Chapter 1
It Doesn’t Take a Prophet
You do not need divine intervention. You do not need to be a Prophet to make a Profit in the shop. However, before you can increase the profitability of the shop you must know how to determine profits. That takes a little accounting knowledge.
There are three items to consider, when evaluating the value of the shop.
- Profitability
- Return On Investment
- Cash Flow.
Profitability
To determine net profit or pre-tax profit of the repair department use the following financial formula:
Total Income - Total Expenses = Net Profit |
Profit can be stated as this dollar amount or as a percentage of income.
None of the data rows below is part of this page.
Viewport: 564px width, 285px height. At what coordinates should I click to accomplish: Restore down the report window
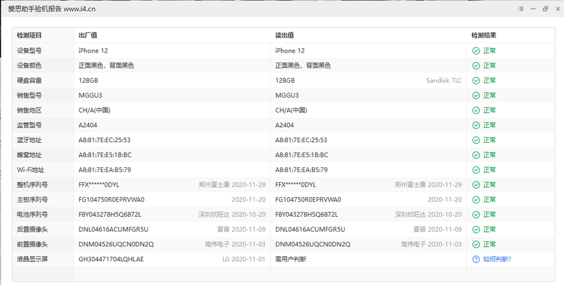545,9
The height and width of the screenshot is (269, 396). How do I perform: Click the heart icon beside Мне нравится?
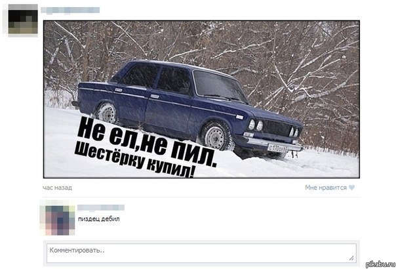351,188
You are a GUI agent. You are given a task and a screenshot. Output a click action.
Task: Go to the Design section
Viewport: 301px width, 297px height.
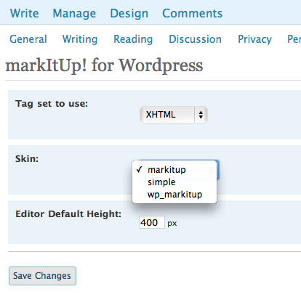pos(129,13)
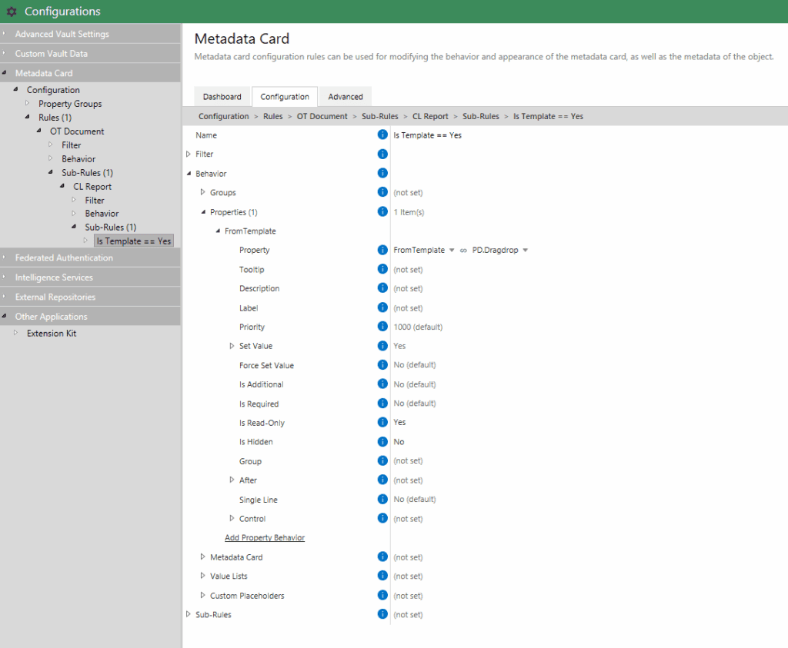Viewport: 788px width, 648px height.
Task: Expand the Custom Placeholders section
Action: point(203,596)
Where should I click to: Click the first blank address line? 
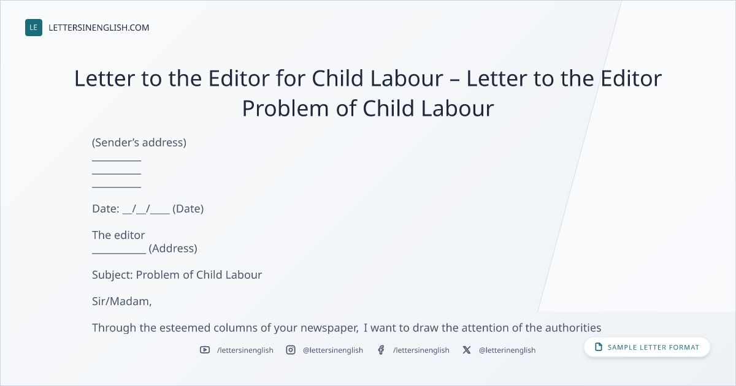(x=117, y=157)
This percentage is called the profit margin. To determine the percentage, divide the amount of profit by the total income. The resulting number is the Profit Margin.
Net Profit - Total Income = Profit Margin |
Although this seems like an extremely simple formula, the difficulty lies in the manner bookkeeping is kept in most retail jewelry stores. Not only are the numbers difficult to locate, what to include in the numbers is often confusing.
Total Income
In determining the total income for the shop, you must include the amount of work preformed that money is not collected. To determine the true profitability of the shop, credit must be given for all work completed. The repair department in many stores becomes a dumping ground for all free work relating to the sales of new merchandise.
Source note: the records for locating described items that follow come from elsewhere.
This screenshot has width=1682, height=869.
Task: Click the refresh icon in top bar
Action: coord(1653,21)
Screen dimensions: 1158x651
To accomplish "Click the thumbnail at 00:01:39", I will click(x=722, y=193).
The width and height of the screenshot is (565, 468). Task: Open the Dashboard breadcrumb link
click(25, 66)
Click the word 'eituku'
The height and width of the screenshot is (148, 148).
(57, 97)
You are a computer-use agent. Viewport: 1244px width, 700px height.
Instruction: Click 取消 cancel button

For example: A woman came into a store wanting to have diamonds pavé set into her gold dome ring. The storeowner sold her 20 one point single cuts, as the customer did not want to spend much money. The store had a keystone mark-up on these diamonds, and a store policy to set at no charge all stones sold. The retail price of the one point single cuts was one half the price on the store's price list for pavé setting. The store was loosing money on this sale. However, the owner did not give it a second thought. His diamond department made a profit and repair departments loose money anyway.
Another store was doing a good business in charms or so the owner thought. He sold silver disk charms at keystone for $20. The store policy was to engrave and solder the charms onto a bracelet at no charge. For his $10 gross profit this storeowner was giving away $20 of shop labor.